Question

Determine whether or not the following sets of three points are colinear:
$$P(-6, -6)$$, $$Q(-1, 0)$$ and $$R(4, 6)$$

Answer

**step1** Understanding the problem

We are given three points: P(-6, -6), Q(-1, 0), and R(4, 6). We need to determine if these three points lie on the same straight line. Points that lie on the same straight line are called collinear points.

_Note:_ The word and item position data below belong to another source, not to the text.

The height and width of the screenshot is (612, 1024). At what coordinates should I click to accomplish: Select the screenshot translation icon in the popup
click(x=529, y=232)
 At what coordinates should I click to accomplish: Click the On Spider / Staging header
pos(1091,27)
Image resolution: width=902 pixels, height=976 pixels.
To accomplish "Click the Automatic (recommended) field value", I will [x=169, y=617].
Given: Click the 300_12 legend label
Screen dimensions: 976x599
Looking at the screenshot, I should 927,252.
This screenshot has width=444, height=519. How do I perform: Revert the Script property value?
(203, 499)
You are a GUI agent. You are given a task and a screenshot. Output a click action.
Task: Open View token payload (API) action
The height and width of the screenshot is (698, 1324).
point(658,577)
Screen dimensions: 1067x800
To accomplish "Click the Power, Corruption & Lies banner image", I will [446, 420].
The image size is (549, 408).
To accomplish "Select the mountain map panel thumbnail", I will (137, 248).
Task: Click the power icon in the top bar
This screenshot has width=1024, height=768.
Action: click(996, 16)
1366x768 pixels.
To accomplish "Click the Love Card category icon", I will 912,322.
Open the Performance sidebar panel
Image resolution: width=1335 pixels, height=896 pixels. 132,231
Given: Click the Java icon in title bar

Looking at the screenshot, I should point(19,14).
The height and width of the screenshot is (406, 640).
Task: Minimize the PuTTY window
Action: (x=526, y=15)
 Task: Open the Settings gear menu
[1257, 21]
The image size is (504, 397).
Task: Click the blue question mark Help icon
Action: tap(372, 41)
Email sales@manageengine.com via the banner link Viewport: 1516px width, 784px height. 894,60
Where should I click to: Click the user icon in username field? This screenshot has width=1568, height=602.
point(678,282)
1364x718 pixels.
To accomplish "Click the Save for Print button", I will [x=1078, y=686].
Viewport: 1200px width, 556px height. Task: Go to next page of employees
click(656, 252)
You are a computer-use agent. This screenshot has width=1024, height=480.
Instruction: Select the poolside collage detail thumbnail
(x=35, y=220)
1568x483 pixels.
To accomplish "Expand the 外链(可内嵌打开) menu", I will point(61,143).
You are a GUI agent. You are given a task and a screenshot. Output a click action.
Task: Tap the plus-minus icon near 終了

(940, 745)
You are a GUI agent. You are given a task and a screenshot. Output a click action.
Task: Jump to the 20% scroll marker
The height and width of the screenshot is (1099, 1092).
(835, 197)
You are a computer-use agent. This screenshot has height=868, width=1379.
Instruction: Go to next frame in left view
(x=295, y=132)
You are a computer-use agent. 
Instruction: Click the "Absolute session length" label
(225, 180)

**step2** Calculating the horizontal and vertical movement from P to Q

First, let's find out how we move from point P to point Q on the coordinate plane.
The x-coordinate of P is -6 and the x-coordinate of Q is -1.
The horizontal movement (change in x) from P to Q is found by subtracting the x-coordinate of P from the x-coordinate of Q:
$$ -1 - (-6) = -1 + 6 = 5 $$
So, we move 5 units to the right.
The y-coordinate of P is -6 and the y-coordinate of Q is 0.
The vertical movement (change in y) from P to Q is found by subtracting the y-coordinate of P from the y-coordinate of Q:
$$ 0 - (-6) = 0 + 6 = 6 $$
So, we move 6 units up.
From P to Q, the movement is 5 units right and 6 units up.

**step3** Calculating the horizontal and vertical movement from Q to R

Next, let's find out how we move from point Q to point R on the coordinate plane.
The x-coordinate of Q is -1 and the x-coordinate of R is 4.
The horizontal movement (change in x) from Q to R is found by subtracting the x-coordinate of Q from the x-coordinate of R:
$$ 4 - (-1) = 4 + 1 = 5 $$
So, we move 5 units to the right.
The y-coordinate of Q is 0 and the y-coordinate of R is 6.
The vertical movement (change in y) from Q to R is found by subtracting the y-coordinate of Q from the y-coordinate of R:
$$ 6 - 0 = 6 $$
So, we move 6 units up.
From Q to R, the movement is 5 units right and 6 units up.

**step4** Comparing the movements

We observed that the movement from P to Q is 5 units right and 6 units up.
We also observed that the movement from Q to R is 5 units right and 6 units up.
Since the horizontal movement (change in x) and the vertical movement (change in y) are exactly the same for both segments (P to Q and Q to R), it means the points are continuing along the same path, or the same straight line.

**step5** Conclusion

Because the pattern of change in coordinates is consistent from P to Q and from Q to R, the three points P(-6, -6), Q(-1, 0), and R(4, 6) are collinear.